(Extracted data entries)
=== Begin Enclosure ===

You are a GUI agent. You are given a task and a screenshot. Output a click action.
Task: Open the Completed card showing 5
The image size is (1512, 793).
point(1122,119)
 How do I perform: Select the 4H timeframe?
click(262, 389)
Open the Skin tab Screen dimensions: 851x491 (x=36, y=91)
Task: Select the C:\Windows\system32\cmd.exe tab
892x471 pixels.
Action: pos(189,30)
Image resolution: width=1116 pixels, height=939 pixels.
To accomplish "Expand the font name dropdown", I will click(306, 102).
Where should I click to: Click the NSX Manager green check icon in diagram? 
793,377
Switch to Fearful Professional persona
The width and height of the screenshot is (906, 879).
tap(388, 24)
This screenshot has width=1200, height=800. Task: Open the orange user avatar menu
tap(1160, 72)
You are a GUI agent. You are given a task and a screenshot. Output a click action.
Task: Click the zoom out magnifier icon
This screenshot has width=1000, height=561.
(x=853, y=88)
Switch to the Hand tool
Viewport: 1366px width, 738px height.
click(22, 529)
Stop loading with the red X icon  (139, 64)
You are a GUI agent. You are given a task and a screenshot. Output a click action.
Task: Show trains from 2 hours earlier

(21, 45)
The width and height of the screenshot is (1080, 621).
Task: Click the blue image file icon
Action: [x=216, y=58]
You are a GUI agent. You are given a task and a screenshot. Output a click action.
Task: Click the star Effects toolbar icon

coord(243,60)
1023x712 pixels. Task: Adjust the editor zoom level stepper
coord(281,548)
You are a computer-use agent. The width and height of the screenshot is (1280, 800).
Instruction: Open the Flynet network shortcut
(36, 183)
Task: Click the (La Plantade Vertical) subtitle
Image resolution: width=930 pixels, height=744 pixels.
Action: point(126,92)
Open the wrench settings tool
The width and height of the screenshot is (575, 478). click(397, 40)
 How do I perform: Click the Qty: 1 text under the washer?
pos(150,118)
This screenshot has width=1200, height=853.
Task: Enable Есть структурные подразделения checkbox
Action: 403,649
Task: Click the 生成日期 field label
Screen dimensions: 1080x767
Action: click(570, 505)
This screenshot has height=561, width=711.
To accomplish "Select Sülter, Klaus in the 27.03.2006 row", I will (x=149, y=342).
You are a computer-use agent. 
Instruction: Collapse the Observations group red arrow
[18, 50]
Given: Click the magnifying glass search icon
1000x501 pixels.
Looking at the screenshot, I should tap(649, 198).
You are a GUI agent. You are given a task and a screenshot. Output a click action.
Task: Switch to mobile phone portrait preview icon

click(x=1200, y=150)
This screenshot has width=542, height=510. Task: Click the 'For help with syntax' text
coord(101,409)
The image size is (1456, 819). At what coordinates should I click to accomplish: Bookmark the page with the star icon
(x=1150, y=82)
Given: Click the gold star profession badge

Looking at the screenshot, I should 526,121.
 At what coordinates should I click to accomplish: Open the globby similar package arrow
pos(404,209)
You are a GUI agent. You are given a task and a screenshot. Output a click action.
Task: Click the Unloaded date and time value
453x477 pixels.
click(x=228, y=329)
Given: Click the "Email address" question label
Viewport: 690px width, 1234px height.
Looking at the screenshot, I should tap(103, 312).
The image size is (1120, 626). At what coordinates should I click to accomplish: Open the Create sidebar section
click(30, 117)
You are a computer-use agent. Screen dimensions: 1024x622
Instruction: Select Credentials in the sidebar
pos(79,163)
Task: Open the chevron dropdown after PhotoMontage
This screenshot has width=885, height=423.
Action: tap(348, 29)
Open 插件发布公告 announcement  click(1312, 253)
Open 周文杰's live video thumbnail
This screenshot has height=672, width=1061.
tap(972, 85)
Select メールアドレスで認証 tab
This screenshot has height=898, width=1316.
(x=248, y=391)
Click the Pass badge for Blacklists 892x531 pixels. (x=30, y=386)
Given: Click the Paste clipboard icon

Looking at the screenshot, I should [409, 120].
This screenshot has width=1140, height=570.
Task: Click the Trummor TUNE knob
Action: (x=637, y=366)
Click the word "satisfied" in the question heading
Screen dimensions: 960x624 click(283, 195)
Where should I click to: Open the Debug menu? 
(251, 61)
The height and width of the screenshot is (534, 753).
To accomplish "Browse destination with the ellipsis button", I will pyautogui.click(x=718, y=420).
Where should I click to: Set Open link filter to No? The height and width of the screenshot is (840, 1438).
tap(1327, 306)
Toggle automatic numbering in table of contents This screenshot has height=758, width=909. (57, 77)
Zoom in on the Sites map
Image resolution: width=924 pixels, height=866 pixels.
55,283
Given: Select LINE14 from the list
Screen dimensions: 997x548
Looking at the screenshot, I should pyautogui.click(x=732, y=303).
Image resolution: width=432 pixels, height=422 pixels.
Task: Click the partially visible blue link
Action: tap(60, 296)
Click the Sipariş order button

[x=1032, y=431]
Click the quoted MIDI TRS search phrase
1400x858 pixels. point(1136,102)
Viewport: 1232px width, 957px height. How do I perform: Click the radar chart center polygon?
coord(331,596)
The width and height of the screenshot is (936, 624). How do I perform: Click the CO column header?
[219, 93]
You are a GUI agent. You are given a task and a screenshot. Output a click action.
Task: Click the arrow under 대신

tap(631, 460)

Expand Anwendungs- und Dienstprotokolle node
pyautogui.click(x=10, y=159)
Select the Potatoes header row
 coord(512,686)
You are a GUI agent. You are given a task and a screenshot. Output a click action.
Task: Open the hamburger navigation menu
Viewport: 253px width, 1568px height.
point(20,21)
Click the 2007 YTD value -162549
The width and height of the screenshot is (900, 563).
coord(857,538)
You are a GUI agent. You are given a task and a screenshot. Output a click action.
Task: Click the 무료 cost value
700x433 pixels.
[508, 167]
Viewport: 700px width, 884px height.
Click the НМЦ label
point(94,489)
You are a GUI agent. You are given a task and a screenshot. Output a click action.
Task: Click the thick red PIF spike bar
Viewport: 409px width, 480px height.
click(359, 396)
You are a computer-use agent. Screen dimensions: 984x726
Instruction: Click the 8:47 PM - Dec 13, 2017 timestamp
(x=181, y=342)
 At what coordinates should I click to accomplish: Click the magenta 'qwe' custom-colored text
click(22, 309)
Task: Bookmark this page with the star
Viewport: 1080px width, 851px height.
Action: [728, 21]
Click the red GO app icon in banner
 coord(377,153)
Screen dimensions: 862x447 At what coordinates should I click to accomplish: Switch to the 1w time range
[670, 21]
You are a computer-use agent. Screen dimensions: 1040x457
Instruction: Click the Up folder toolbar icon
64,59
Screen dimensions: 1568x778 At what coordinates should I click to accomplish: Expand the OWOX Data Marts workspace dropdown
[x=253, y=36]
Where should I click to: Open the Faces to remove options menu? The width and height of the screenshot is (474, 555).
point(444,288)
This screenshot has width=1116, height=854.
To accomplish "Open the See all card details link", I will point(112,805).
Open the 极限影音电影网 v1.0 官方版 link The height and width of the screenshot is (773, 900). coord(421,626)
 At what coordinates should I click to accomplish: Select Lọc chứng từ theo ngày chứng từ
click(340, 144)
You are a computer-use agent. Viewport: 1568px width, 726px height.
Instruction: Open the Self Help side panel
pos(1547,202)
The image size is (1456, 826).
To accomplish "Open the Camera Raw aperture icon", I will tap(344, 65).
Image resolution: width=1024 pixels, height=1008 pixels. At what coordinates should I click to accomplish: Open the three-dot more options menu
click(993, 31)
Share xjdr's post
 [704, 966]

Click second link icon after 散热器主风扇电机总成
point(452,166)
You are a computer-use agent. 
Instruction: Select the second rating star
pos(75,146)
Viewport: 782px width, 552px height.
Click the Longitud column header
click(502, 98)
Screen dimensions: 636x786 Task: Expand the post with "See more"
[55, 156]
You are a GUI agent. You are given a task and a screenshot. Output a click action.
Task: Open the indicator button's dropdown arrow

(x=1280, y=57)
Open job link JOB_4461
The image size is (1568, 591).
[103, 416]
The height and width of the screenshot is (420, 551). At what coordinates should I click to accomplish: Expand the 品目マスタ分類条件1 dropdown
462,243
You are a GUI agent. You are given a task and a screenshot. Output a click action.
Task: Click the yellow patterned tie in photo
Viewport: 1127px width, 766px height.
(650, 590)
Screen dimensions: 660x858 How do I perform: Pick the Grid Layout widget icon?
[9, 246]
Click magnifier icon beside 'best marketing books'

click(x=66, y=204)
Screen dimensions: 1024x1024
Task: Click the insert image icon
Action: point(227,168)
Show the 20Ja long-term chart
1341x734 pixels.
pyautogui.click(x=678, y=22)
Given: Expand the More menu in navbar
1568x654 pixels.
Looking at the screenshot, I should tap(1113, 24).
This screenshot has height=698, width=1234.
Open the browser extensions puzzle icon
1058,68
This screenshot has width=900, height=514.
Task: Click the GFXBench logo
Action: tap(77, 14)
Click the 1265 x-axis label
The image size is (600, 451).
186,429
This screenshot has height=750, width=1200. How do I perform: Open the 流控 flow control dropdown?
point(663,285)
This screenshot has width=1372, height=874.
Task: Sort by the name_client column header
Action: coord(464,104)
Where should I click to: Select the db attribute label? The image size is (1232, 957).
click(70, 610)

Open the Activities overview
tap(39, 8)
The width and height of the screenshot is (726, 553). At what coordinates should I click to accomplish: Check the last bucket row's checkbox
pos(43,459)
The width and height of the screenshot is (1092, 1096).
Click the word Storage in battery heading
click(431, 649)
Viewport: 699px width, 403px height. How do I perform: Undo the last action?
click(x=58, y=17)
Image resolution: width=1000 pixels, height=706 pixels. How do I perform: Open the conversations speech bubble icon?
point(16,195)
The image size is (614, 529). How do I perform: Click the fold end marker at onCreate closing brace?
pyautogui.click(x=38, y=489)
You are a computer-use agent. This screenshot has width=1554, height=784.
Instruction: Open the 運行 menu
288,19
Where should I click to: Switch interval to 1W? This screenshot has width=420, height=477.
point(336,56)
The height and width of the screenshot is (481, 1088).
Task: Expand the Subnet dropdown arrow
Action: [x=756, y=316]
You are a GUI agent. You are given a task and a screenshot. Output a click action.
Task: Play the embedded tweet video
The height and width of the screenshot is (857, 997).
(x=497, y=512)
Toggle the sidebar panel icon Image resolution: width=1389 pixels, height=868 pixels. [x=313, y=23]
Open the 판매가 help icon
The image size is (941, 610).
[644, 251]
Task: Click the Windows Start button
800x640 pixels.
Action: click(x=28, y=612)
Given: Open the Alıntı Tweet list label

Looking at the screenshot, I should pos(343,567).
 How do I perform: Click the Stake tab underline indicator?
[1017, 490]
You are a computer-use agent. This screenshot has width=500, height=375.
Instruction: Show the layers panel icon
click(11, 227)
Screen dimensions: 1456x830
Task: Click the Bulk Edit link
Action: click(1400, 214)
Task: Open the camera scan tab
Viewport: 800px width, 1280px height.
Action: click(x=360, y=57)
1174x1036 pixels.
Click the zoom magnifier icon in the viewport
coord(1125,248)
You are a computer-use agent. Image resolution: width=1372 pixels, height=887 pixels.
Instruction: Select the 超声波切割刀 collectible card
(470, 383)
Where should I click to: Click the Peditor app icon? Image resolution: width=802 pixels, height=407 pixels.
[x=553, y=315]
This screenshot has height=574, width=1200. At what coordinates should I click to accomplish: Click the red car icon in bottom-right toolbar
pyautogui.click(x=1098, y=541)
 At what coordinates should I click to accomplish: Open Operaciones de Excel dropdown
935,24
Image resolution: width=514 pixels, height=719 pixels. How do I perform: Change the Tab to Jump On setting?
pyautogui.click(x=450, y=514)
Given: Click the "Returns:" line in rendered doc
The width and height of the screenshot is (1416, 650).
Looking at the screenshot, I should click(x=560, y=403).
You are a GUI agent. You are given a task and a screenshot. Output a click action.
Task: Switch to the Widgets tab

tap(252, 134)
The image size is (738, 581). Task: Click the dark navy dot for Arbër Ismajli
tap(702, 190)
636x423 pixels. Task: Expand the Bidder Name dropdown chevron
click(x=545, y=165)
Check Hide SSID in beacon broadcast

=== End Enclosure ===

### [ACTION ITEM]
All lines from the opening of the records through the line where "Task: Click the (La" occurs are to be output verbatim. No other line belongs in the answer.

### [RESULT BELOW]
You are a GUI agent. You are given a task and a screenshot. Output a click action.
Task: Open the Completed card showing 5
The image size is (1512, 793).
point(1122,119)
 How do I perform: Select the 4H timeframe?
click(262, 389)
Open the Skin tab Screen dimensions: 851x491 (x=36, y=91)
Task: Select the C:\Windows\system32\cmd.exe tab
892x471 pixels.
Action: pos(189,30)
Image resolution: width=1116 pixels, height=939 pixels.
To accomplish "Expand the font name dropdown", I will click(306, 102).
Where should I click to: Click the NSX Manager green check icon in diagram? 
793,377
Switch to Fearful Professional persona
The width and height of the screenshot is (906, 879).
tap(388, 24)
This screenshot has width=1200, height=800. Task: Open the orange user avatar menu
tap(1160, 72)
You are a GUI agent. You are given a task and a screenshot. Output a click action.
Task: Click the zoom out magnifier icon
This screenshot has width=1000, height=561.
(x=853, y=88)
Switch to the Hand tool
Viewport: 1366px width, 738px height.
click(22, 529)
Stop loading with the red X icon  (139, 64)
You are a GUI agent. You are given a task and a screenshot. Output a click action.
Task: Show trains from 2 hours earlier

(21, 45)
The width and height of the screenshot is (1080, 621).
Task: Click the blue image file icon
Action: [x=216, y=58]
You are a GUI agent. You are given a task and a screenshot. Output a click action.
Task: Click the star Effects toolbar icon

coord(243,60)
1023x712 pixels. Task: Adjust the editor zoom level stepper
coord(281,548)
You are a computer-use agent. The width and height of the screenshot is (1280, 800).
Instruction: Open the Flynet network shortcut
(36, 183)
Task: Click the (La Plantade Vertical) subtitle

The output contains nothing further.